ABOUT THIS EXERCISE -> What lines in the records include the string "will"? Return each one.

INFORMATION GIVEN ->

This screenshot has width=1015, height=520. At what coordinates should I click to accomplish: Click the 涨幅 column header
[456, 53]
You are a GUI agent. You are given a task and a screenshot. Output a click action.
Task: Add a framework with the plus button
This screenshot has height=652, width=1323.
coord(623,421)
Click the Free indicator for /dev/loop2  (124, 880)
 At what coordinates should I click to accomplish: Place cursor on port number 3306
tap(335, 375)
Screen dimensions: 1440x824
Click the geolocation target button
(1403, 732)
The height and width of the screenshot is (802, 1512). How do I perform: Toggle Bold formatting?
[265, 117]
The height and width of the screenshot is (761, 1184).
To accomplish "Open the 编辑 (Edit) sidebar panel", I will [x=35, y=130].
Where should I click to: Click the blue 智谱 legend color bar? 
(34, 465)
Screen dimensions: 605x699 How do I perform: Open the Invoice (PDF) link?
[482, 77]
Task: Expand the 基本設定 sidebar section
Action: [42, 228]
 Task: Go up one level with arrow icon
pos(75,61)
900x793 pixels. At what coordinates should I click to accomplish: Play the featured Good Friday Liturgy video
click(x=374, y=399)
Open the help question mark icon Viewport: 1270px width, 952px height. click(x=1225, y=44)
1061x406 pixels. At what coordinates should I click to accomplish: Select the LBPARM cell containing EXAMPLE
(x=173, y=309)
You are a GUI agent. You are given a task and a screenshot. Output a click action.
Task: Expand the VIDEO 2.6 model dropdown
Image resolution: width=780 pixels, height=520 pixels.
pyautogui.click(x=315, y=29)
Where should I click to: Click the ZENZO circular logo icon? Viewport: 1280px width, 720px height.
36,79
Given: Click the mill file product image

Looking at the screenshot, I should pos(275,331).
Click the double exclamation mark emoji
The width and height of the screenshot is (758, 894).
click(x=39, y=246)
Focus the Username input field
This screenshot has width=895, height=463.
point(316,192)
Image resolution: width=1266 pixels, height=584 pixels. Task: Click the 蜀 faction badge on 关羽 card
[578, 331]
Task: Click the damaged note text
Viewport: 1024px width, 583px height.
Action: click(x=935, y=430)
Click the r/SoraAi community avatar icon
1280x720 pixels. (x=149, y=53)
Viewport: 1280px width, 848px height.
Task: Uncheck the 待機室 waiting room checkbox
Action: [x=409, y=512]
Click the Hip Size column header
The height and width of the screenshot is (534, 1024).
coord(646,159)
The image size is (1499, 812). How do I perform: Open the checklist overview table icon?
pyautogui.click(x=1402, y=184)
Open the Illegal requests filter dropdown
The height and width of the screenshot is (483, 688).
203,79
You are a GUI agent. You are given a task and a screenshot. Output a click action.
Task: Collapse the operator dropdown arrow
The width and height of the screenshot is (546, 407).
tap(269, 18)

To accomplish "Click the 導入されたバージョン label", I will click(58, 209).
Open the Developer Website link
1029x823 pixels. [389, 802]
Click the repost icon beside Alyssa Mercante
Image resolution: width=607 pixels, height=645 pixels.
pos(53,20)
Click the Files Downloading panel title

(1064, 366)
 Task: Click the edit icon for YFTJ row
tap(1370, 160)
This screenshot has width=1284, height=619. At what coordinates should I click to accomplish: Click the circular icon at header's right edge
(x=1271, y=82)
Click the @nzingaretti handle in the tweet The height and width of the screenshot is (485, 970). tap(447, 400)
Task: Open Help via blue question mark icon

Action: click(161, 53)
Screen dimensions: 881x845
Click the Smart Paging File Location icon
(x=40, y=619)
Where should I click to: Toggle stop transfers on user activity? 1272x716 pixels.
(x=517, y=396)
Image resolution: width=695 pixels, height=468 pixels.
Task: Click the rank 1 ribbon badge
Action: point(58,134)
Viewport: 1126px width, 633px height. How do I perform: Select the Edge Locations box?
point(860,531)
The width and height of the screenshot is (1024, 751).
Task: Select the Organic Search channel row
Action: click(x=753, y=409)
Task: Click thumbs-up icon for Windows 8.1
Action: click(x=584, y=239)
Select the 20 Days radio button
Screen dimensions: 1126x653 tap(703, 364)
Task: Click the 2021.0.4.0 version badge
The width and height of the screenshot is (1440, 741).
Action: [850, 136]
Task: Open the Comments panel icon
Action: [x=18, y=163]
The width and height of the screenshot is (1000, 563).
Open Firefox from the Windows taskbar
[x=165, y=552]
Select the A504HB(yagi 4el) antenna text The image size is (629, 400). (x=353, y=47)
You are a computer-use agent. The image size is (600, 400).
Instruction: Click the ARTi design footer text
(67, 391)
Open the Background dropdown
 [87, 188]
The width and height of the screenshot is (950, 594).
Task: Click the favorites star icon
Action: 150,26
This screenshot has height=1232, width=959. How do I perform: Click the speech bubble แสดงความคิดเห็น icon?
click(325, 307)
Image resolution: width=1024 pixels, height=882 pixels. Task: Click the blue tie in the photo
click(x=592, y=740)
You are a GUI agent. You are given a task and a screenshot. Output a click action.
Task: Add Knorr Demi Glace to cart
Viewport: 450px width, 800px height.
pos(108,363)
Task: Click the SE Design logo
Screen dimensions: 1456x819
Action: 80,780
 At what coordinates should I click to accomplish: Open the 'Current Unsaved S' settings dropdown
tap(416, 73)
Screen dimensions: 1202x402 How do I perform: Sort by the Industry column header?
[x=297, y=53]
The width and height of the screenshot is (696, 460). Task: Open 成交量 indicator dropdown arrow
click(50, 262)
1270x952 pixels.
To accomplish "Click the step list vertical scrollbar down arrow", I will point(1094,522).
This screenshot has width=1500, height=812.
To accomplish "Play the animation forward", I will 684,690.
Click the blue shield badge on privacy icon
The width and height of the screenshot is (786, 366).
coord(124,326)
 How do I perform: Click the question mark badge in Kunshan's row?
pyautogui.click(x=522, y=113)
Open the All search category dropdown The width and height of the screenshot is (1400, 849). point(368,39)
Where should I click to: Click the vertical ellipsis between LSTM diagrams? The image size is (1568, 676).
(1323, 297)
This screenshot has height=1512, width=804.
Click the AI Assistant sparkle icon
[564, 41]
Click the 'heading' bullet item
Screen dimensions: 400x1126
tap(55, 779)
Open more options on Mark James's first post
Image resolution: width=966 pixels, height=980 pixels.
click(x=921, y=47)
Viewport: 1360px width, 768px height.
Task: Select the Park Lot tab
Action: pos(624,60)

TASK RESPONSE ->
To accomplish "Open the 编辑 (Edit) sidebar panel", I will [x=35, y=130].
To accomplish "Click the 導入されたバージョン label", I will click(58, 209).
To accomplish "Click the step list vertical scrollbar down arrow", I will point(1094,522).
To accomplish "Play the animation forward", I will 684,690.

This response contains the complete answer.